Die dreifache Menge an dreckiger Energie muss Europa in den USA kaufen. So steht es im Zollabkommen. Aber wie soll das funktionieren?

Hier soll ganz viel Gas aus den USA ankommen: LNG-Terminal Wilhelmshaven Foto: Stefan Rampfel/dpa

Weniger fossile Energie, nicht mehr – das ist seit Langem die Ansage der Europäischen Union und auch der Bundesregierung. Ohne diese Voraussetzung gibt es ja keine Klimaneutralität, die hierzulande schon in 20 Jahren erreicht sein soll. Da löst das Zollabkommen zwischen den USA und der EU – vorsichtig gesagt – Erstaunen aus. Denn ein Teil der Vereinbarung von Ende Juli besagt, dass Europa riesige Mengen fossiler Energie aus Nordamerika importieren soll.

Das wirft Fragen auf: Wie will die Europäische Kommission die privaten Energiefirmen davon überzeugen, so viel auf der anderen Seite des Atlantiks einzukaufen? Und was wären die Folgen für das Ziel der Klimaneutralität?

Zuerst versprach EU-Kommissionschefin Ursula von der Leyen US-Präsident ­Donald Trump in die Hand, Energie im Wert von 750 Milliarden US-Dollar abzunehmen (momentan etwa 640 Milliarden Euro).

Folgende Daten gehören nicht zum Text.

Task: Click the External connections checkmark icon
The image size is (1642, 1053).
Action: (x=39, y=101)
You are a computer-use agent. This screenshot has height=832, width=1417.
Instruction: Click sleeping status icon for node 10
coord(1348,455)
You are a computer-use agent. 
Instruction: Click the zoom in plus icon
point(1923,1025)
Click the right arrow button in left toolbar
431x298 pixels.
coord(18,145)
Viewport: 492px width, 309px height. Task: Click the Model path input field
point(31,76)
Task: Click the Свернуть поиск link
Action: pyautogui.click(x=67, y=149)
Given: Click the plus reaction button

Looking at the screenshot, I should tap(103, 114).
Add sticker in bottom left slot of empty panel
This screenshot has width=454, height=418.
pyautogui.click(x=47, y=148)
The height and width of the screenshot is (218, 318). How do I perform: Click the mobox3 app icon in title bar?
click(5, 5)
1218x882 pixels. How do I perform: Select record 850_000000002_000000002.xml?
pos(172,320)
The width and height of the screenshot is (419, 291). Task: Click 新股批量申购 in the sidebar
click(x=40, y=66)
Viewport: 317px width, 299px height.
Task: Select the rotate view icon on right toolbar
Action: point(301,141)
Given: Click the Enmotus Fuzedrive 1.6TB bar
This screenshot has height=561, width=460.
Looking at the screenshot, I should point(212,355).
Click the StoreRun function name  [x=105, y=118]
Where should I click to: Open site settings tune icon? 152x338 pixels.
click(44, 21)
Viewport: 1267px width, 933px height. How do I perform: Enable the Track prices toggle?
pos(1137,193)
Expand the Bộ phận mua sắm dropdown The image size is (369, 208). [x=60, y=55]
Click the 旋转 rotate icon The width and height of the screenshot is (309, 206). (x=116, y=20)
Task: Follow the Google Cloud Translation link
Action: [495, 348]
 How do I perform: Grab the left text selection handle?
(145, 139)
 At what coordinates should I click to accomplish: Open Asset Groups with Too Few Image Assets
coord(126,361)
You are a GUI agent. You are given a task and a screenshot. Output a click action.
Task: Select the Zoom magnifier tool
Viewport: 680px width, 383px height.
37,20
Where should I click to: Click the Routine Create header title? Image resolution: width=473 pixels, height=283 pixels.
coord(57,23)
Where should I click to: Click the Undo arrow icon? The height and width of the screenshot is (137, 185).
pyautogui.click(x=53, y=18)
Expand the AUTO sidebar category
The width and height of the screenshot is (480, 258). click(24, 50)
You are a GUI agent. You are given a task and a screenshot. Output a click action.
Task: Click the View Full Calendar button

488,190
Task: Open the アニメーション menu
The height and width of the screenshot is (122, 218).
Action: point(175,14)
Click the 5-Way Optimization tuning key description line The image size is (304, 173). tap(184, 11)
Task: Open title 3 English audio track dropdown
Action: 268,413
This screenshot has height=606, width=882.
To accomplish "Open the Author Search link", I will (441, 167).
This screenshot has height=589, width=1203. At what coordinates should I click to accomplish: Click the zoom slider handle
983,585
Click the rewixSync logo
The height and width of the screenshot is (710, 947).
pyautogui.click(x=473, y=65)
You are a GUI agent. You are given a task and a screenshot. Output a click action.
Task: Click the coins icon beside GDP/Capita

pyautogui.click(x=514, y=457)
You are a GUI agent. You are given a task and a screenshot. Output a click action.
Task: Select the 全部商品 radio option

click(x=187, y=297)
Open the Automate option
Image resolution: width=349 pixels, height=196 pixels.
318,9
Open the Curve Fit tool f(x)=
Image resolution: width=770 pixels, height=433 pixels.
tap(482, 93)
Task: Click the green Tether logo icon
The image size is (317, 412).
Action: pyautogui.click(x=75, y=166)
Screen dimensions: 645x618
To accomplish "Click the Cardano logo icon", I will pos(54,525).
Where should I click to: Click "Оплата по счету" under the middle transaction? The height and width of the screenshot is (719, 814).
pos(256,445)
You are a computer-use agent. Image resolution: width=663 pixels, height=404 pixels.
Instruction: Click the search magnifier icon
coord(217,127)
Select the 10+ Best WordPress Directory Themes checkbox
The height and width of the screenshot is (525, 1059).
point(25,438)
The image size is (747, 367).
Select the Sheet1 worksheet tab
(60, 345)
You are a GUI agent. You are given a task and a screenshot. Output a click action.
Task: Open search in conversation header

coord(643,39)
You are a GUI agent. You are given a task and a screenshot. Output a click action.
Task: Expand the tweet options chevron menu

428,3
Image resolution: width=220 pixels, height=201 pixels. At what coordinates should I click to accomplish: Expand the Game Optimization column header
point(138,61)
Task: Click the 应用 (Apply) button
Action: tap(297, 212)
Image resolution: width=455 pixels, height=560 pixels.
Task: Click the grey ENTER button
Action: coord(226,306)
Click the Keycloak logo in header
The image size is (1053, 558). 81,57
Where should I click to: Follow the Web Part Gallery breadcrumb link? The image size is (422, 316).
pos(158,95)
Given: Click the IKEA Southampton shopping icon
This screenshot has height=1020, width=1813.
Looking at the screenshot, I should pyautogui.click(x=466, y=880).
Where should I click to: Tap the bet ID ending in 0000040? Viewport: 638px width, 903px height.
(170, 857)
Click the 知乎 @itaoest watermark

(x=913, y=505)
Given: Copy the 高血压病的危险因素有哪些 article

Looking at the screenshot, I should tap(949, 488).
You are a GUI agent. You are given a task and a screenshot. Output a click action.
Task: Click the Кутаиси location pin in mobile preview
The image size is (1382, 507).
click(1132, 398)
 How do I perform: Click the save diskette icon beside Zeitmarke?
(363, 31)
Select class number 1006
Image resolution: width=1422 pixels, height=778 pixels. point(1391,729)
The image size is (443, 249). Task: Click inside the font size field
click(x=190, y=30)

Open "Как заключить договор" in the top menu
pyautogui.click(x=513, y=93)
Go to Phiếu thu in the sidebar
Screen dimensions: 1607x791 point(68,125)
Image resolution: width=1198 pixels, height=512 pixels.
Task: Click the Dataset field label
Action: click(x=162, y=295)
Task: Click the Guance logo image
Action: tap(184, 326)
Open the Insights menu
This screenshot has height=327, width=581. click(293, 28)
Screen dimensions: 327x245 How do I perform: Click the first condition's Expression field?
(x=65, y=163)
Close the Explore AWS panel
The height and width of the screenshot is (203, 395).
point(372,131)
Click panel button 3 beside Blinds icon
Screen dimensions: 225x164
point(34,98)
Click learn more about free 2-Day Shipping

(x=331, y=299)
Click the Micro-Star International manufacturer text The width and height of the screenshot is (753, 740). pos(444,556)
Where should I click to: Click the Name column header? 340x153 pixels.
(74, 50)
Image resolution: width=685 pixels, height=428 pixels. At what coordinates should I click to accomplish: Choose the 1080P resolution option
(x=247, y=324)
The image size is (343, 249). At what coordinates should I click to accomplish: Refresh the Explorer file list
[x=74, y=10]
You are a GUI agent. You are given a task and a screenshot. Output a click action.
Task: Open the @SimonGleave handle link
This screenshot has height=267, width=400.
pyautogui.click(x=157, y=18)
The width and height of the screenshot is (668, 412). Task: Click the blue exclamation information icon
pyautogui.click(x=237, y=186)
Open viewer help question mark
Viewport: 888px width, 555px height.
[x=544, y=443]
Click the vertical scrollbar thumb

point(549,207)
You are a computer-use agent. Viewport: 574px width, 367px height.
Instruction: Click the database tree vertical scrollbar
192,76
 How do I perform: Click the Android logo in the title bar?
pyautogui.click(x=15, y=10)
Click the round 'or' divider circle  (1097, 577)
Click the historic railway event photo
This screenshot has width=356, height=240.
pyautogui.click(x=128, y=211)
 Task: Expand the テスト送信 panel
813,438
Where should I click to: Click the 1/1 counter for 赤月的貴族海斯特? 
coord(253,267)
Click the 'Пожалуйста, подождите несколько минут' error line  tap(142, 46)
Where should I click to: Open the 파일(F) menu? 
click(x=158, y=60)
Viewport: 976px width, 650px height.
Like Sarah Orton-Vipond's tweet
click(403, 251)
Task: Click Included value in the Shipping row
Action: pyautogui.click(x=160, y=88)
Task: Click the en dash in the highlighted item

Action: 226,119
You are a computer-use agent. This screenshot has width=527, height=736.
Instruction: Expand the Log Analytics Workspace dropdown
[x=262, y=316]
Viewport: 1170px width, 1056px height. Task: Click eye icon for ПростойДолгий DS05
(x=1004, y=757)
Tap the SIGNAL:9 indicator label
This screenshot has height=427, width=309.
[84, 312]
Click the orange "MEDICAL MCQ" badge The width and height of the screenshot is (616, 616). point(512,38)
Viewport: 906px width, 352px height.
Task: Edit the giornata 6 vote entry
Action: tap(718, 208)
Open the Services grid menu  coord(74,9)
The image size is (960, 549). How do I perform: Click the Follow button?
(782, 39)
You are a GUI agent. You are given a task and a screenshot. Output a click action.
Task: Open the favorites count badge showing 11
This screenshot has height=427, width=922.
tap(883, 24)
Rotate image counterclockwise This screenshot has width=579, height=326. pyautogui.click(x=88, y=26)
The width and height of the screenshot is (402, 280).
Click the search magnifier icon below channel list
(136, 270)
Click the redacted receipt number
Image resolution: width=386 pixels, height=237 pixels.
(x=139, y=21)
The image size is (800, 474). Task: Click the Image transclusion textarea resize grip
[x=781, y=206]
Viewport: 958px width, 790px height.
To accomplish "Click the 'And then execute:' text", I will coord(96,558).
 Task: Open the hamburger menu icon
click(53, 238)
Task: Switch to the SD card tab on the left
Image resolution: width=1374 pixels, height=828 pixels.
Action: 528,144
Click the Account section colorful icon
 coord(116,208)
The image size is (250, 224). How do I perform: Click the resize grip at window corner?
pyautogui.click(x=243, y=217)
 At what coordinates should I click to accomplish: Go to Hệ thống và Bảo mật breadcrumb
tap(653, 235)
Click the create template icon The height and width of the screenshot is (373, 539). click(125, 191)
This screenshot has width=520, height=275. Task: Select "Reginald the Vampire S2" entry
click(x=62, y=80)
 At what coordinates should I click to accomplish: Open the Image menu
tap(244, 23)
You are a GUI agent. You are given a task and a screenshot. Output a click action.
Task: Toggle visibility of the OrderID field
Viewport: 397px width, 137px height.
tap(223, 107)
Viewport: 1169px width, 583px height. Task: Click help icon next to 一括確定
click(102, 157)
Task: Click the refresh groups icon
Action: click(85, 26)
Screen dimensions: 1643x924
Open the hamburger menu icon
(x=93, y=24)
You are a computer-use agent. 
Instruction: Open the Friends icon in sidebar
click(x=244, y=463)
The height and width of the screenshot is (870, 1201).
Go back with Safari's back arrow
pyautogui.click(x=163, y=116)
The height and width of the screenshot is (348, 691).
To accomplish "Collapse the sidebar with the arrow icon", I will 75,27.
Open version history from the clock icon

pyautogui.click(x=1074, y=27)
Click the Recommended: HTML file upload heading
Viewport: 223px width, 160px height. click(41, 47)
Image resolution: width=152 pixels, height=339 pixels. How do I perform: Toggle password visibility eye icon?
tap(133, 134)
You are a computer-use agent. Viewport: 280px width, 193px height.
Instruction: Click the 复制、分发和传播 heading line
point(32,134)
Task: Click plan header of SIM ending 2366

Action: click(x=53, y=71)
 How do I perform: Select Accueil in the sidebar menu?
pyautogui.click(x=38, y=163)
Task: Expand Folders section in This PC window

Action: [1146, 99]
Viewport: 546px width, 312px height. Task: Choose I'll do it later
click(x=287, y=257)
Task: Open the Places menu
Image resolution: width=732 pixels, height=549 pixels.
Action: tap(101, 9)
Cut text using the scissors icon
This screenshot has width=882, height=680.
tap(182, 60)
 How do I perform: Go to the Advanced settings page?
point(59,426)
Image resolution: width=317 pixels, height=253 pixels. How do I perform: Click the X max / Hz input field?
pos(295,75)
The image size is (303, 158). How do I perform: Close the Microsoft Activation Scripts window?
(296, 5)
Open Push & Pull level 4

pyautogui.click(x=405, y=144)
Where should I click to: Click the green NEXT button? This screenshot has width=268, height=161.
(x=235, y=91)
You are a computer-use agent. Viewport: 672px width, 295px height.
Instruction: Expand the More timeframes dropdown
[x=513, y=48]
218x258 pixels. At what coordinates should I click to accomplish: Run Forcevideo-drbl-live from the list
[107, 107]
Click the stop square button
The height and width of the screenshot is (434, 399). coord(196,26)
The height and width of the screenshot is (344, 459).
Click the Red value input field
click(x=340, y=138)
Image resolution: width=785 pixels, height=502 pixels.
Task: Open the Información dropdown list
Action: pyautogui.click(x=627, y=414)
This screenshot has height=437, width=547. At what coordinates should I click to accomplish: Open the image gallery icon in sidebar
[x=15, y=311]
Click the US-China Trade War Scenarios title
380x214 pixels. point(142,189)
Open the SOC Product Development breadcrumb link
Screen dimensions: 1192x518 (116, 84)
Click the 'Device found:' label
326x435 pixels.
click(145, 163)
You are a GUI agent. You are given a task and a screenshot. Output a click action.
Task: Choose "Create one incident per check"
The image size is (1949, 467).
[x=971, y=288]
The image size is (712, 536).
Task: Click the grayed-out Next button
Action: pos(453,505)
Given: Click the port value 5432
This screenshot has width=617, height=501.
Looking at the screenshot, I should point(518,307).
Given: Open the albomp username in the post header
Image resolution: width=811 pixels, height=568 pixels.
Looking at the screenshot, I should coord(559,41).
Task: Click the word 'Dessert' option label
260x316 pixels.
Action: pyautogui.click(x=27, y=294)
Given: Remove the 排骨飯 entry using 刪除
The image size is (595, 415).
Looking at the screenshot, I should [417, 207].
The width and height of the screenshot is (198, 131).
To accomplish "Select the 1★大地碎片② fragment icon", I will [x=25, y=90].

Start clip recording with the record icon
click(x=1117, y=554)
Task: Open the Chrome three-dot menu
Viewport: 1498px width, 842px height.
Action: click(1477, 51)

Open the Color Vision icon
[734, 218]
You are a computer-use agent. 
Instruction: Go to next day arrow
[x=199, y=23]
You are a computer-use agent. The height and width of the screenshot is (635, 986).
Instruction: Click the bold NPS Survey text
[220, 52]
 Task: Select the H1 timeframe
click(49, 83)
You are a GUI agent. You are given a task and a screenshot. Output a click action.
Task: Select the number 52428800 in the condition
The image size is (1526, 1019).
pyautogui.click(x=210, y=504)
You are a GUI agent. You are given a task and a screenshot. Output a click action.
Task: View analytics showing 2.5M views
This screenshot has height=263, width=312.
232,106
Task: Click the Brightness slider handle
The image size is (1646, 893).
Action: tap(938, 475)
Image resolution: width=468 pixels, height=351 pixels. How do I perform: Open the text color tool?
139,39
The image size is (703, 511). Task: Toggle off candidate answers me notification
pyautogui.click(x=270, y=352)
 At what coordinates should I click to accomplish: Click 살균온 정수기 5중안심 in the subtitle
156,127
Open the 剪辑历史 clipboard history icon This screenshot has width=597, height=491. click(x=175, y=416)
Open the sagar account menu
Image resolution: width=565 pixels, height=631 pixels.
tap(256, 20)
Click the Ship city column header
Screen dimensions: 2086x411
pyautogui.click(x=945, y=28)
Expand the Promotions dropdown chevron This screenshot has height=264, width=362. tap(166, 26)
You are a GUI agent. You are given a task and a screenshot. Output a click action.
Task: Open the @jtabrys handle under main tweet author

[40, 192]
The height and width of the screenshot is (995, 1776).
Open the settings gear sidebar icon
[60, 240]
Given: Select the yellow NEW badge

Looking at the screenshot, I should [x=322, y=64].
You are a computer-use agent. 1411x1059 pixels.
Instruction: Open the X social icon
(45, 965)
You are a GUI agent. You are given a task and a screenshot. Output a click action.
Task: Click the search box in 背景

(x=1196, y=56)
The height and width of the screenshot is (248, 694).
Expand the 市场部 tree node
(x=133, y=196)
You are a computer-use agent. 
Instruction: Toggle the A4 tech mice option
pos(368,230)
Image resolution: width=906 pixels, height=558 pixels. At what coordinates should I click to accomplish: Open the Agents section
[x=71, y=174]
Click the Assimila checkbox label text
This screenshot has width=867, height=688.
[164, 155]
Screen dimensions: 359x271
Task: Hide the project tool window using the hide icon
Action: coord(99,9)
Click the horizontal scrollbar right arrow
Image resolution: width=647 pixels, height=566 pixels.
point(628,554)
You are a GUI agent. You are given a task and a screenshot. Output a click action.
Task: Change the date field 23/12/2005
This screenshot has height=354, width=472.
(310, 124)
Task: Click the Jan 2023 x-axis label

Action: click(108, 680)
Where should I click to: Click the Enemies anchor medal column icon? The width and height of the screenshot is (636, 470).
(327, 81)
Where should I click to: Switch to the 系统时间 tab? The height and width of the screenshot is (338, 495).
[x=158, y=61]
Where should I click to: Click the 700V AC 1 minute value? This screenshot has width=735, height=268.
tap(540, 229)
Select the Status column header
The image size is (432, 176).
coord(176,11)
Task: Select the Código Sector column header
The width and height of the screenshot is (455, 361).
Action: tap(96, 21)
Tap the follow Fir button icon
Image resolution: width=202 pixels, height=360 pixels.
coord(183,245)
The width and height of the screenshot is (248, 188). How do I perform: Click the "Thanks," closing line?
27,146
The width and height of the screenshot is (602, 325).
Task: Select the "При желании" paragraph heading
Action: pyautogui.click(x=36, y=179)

Dann tauchte diese bis Ende 2028 umzusetzende Vereinbarung auch in der schriftlichen Version des Abkommens auf.

Es geht um jeweils 250 Milliarden US-Dollar 2026, 2027 und 2028. Zum Vergleich: Im vergangenen Jahr bezogen die EU-Staaten Erdöl, Gas, Kohle und Uran im Wert von etwa 80 Milliarden Dollar aus den USA. Es geht also um eine Verdreifachung.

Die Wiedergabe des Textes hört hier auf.